I think I wind up on your side of the issues you introduced and on Dolan’s side of the issue you began with. If religious commitment causes people to get into the issue and help those who need help, good for them. When the rationale for their participation–what Dolan calls “arguing purely from revelation”–becomes the basis of the program and bound upon all participants, I say we’ve gone too far.
I got interested in the difference between these when they echoed in my mind after I’d read on.
A) I am driven to participate in the public discussions because of my commitment to protect the poor from the depredations of the rich.
B) The founder of my faith, to whom I owe ultimate allegiance teaches that there should be a negative income tax, tied to the federally defined poverty line and augmented annually by cost of living adjustments.
This is how I see it. A expresses a commitment to a state of being or a value—protection of the poor from the rich; B, a commitment to a specific course of action.
There are people, like George Bush, who may say God tells them to enact specific legislation, and we better be aware of the dangers that kind of political decision-making can lead to, so thank you for your thoughts here.
As I looked at these two sentences, though, I sensed a strong similarity between them.
Behind A may be a range of reasons for such a commitment, true, but there is some motivation—a commitment is born of something—and couldn’t one of them be phrased with the same opening as B? “The founder of my faith, to whom I owe ultimate allegiance, teaches that the poor should be protected from the rich.” Still a commitment to a state of being or value, but the source is identified.
Also, couldn’t “protection of the poor from the depredations of the rich” be a translation into a cause of a general religious teaching that we should “take care of” the poor? Could you create a path from the general teaching, to the area of commitment, to a commitment to passing a specific law in that area?

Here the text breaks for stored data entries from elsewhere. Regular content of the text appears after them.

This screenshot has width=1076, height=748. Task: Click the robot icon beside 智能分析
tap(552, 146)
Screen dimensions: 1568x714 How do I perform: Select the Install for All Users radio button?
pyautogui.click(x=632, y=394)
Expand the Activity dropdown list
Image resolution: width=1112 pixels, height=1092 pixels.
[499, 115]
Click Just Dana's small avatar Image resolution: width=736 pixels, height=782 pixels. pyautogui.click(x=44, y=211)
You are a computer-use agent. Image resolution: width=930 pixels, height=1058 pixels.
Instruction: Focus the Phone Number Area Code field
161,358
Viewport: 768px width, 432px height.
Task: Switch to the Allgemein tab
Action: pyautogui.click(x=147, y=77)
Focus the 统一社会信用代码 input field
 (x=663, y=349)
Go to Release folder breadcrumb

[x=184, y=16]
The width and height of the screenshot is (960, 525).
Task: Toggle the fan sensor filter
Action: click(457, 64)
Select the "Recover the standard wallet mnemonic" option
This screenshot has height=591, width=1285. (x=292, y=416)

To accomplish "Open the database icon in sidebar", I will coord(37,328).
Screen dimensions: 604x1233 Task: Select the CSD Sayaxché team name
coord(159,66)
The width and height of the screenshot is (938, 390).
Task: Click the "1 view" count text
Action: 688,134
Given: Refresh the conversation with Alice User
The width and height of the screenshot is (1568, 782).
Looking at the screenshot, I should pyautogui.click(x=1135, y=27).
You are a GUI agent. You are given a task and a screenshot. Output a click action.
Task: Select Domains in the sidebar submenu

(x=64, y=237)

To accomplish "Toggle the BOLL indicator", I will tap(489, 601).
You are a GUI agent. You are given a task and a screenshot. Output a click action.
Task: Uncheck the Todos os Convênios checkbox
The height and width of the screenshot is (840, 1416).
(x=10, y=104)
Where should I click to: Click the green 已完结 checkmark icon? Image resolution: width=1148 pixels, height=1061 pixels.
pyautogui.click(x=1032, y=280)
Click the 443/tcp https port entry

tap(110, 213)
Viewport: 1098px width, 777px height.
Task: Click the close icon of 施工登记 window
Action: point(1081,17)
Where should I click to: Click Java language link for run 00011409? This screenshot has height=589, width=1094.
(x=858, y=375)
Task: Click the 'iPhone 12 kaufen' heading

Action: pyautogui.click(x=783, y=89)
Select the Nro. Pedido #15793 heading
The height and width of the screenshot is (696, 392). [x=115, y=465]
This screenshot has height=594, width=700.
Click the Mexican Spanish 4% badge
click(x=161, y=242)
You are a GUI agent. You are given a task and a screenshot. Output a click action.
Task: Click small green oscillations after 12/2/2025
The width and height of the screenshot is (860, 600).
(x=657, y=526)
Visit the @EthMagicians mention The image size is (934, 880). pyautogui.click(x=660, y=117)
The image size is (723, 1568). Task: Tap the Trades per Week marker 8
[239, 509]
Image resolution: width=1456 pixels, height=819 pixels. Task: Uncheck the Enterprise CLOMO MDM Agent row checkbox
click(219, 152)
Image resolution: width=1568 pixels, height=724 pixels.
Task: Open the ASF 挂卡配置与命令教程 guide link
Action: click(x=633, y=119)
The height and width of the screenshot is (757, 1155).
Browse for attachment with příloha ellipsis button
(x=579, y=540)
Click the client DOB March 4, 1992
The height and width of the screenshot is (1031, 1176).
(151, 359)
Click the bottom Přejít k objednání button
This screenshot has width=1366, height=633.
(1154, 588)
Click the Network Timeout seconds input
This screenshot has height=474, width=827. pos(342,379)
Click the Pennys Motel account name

So, for a person of faith, it seems to me, the motivations for his actions, the values that inform his conscience and guide his choices, stem from “the one to whom I owe ultimate allegiance.” Isn’t it the goal of one’s faith to live it? I don’t think, at that level, a person of faith can divorce the faith from the person enough to make decisions without the tenets of the faith underlying or at least aligning with his decisions. This is the argument I can see being used to keep “people of faith” out of the debate: one is being “influenced” by his faith. Not fine, either, since the debate needs a variety of viewpoints.
But I don’t know if that’s even the point. Maybe the point is that we seem unable to “enter into allegiance with everyone [anyone!?] else” who wants to serve the public good. I wonder if we even have a clear conception (or hope) of a Public Good, or if we are too mired in our differences to see our common needs.
Have a great day!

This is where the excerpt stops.